**PROBLEM DESCRIPTION**
Find each line in the records below that contains the string "left" and copy those lines. Case matters.

[Recorded data]
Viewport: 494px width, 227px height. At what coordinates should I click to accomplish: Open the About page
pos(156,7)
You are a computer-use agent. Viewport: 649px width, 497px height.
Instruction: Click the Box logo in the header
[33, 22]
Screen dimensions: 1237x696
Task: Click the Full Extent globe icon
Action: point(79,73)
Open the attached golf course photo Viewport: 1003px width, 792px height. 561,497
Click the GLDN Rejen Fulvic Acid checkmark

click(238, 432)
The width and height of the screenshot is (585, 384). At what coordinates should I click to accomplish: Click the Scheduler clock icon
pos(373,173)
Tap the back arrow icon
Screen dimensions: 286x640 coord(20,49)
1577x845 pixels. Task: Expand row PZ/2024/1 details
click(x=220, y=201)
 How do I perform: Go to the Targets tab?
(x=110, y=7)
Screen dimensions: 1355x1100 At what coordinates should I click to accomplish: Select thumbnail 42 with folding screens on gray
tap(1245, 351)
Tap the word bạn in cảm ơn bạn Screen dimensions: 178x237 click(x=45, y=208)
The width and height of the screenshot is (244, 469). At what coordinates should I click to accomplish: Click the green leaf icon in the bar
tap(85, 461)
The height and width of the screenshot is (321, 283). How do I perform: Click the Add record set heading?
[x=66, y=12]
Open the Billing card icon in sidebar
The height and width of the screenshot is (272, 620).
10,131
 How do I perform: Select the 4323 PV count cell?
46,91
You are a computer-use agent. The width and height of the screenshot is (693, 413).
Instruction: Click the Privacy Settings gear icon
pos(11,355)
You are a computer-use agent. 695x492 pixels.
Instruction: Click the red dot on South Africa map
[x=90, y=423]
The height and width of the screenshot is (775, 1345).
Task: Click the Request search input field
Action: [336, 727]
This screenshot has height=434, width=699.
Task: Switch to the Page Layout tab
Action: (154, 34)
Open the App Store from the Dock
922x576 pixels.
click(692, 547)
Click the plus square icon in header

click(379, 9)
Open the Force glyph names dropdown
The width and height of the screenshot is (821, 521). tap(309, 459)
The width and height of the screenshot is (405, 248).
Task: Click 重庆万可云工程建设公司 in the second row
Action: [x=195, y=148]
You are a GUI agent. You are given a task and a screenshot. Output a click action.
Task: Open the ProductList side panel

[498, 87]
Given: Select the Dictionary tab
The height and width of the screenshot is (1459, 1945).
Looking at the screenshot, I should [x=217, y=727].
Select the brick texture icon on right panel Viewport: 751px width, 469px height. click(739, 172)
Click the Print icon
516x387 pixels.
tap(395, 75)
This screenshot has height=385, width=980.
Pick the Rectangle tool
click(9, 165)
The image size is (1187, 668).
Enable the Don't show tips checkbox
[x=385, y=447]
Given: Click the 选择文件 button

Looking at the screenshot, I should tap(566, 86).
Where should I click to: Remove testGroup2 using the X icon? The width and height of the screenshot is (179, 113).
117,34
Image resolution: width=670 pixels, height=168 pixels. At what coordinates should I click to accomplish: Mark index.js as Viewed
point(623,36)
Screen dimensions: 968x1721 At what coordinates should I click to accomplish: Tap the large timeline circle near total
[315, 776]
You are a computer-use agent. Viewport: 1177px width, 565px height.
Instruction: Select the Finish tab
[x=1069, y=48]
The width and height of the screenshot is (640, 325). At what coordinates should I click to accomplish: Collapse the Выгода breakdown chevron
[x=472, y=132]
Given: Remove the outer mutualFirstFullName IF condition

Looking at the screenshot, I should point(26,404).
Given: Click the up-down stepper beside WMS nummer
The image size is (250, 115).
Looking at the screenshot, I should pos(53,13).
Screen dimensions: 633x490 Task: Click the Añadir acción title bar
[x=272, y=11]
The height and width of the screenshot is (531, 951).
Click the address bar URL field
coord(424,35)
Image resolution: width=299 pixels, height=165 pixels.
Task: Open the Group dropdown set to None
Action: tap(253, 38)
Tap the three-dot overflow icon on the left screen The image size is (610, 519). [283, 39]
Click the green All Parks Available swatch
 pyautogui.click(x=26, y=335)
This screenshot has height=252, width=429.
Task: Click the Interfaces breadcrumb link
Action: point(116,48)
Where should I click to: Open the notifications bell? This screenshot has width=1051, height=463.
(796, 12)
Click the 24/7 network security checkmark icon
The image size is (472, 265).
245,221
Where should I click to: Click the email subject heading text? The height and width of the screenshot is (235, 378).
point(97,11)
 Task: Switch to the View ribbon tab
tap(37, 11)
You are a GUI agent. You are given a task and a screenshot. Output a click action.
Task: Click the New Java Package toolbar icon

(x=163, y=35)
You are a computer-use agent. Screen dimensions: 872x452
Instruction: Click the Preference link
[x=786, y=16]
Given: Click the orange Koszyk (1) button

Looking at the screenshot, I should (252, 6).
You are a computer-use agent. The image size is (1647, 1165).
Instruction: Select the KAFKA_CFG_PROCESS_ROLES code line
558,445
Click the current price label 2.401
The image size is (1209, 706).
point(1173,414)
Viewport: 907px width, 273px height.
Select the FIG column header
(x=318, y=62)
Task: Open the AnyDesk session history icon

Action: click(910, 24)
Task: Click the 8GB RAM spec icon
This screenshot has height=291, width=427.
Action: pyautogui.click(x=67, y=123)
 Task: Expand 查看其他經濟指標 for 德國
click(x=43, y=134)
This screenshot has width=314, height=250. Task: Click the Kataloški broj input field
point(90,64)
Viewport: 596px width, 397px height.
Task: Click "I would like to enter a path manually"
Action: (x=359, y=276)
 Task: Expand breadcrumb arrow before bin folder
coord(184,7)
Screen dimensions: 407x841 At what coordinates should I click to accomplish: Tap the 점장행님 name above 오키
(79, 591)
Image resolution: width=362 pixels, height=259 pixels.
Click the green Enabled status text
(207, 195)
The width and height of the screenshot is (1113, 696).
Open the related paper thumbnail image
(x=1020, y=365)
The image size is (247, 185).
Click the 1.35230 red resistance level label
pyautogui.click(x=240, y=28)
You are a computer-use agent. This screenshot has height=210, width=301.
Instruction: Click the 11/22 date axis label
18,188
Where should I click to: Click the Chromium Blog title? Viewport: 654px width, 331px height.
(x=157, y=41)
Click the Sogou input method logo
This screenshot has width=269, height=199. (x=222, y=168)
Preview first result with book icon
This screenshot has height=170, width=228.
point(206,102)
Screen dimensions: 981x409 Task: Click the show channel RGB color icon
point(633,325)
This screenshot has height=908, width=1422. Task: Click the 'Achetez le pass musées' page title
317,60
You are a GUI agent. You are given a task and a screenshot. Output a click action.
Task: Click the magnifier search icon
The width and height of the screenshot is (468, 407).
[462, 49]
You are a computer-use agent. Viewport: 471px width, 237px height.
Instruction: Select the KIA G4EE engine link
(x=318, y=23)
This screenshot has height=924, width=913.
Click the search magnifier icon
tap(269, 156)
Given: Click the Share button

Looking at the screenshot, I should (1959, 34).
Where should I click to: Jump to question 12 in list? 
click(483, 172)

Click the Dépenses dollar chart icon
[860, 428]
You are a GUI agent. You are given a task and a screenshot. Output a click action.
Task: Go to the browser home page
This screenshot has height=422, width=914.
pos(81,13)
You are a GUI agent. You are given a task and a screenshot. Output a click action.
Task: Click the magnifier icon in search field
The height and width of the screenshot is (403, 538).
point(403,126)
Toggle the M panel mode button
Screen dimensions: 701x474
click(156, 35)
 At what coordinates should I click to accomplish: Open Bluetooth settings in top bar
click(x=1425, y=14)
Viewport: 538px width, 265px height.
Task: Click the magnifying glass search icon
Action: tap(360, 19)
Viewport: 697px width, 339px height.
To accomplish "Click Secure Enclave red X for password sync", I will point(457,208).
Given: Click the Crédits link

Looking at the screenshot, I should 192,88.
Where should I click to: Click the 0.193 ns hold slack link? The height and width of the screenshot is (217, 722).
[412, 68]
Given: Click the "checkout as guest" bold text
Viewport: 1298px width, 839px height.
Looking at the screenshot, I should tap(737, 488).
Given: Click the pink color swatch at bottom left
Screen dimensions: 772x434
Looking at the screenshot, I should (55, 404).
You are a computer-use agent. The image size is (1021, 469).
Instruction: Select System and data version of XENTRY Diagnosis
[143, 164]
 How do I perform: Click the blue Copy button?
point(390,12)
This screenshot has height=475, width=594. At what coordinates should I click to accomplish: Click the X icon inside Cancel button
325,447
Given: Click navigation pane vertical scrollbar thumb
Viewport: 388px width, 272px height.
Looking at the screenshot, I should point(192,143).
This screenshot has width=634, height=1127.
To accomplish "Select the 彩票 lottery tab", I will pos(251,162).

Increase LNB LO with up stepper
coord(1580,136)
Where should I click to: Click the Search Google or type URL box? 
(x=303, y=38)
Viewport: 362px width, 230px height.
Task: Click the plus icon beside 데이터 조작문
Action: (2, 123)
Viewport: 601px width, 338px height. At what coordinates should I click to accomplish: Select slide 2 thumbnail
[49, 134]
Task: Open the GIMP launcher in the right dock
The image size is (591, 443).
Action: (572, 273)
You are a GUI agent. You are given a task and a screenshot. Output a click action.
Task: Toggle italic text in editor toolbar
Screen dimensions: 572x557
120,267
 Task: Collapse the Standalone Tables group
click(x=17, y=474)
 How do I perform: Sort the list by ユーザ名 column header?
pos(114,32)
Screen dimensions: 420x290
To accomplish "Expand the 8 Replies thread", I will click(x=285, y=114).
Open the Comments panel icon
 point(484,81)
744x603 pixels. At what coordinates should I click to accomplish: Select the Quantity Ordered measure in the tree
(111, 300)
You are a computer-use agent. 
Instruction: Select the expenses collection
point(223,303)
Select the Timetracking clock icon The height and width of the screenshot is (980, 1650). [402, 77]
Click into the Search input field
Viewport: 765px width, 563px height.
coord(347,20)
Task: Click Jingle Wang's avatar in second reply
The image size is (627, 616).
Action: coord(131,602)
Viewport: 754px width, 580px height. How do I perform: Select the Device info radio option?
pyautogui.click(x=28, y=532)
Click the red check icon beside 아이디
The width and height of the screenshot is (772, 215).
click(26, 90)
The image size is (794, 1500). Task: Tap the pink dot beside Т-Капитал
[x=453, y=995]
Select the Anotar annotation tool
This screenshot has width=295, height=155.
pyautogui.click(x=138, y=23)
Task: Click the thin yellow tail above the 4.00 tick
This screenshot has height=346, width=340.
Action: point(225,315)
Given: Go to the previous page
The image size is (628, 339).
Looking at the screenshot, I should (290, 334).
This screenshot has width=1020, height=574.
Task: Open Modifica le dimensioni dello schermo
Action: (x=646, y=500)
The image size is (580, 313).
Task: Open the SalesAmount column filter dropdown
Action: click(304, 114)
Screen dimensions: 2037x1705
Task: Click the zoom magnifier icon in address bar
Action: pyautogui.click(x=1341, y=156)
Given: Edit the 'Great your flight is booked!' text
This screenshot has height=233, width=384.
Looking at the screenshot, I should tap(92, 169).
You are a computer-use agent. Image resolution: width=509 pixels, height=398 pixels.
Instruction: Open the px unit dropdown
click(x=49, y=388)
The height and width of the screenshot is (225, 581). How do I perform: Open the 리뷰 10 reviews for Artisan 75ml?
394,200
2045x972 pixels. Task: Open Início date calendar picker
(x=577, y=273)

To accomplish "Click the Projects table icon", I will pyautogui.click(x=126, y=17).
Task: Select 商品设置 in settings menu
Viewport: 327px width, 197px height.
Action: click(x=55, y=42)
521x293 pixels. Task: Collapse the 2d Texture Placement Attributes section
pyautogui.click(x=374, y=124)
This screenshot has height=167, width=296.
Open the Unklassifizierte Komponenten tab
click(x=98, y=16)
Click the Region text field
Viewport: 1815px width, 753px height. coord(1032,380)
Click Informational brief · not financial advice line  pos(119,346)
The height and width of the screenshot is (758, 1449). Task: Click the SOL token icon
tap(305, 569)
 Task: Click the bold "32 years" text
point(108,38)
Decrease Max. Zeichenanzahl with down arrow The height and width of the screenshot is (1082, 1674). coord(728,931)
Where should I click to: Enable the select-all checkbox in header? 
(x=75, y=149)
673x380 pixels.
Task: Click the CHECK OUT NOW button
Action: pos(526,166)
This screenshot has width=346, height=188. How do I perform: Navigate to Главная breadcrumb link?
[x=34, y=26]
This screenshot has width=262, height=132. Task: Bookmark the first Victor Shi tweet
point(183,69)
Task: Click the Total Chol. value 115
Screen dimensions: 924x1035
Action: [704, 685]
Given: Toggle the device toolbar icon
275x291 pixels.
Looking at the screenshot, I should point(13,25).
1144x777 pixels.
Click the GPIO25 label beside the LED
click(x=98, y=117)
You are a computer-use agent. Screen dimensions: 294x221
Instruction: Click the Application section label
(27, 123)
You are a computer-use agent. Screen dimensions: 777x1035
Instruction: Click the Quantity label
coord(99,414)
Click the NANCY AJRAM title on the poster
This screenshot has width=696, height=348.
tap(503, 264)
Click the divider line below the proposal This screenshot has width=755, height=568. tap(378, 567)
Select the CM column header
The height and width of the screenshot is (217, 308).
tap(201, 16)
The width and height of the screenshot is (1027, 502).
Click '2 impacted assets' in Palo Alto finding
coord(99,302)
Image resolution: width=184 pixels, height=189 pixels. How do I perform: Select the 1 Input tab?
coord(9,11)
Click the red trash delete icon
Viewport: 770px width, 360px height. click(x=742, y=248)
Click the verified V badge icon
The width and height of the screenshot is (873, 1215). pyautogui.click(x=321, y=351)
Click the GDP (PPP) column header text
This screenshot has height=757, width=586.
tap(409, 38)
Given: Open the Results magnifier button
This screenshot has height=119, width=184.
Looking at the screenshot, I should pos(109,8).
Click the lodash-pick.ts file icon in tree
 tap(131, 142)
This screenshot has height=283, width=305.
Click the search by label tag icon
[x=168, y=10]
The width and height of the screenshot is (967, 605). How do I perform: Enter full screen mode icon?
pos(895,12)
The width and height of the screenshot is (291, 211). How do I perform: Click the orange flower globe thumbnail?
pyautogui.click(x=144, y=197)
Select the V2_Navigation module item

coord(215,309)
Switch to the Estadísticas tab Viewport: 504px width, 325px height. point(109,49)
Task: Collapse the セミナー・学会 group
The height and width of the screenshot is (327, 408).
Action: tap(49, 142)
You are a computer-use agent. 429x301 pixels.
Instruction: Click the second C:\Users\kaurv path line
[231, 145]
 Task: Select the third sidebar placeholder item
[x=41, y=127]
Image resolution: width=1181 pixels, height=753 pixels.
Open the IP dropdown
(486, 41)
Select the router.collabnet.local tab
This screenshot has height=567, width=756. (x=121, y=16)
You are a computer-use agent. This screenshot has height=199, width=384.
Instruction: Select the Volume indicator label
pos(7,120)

**FINISHED EXERCISE**
Tap the three-dot overflow icon on the left screen The image size is (610, 519). [283, 39]
Given: Click the pink color swatch at bottom left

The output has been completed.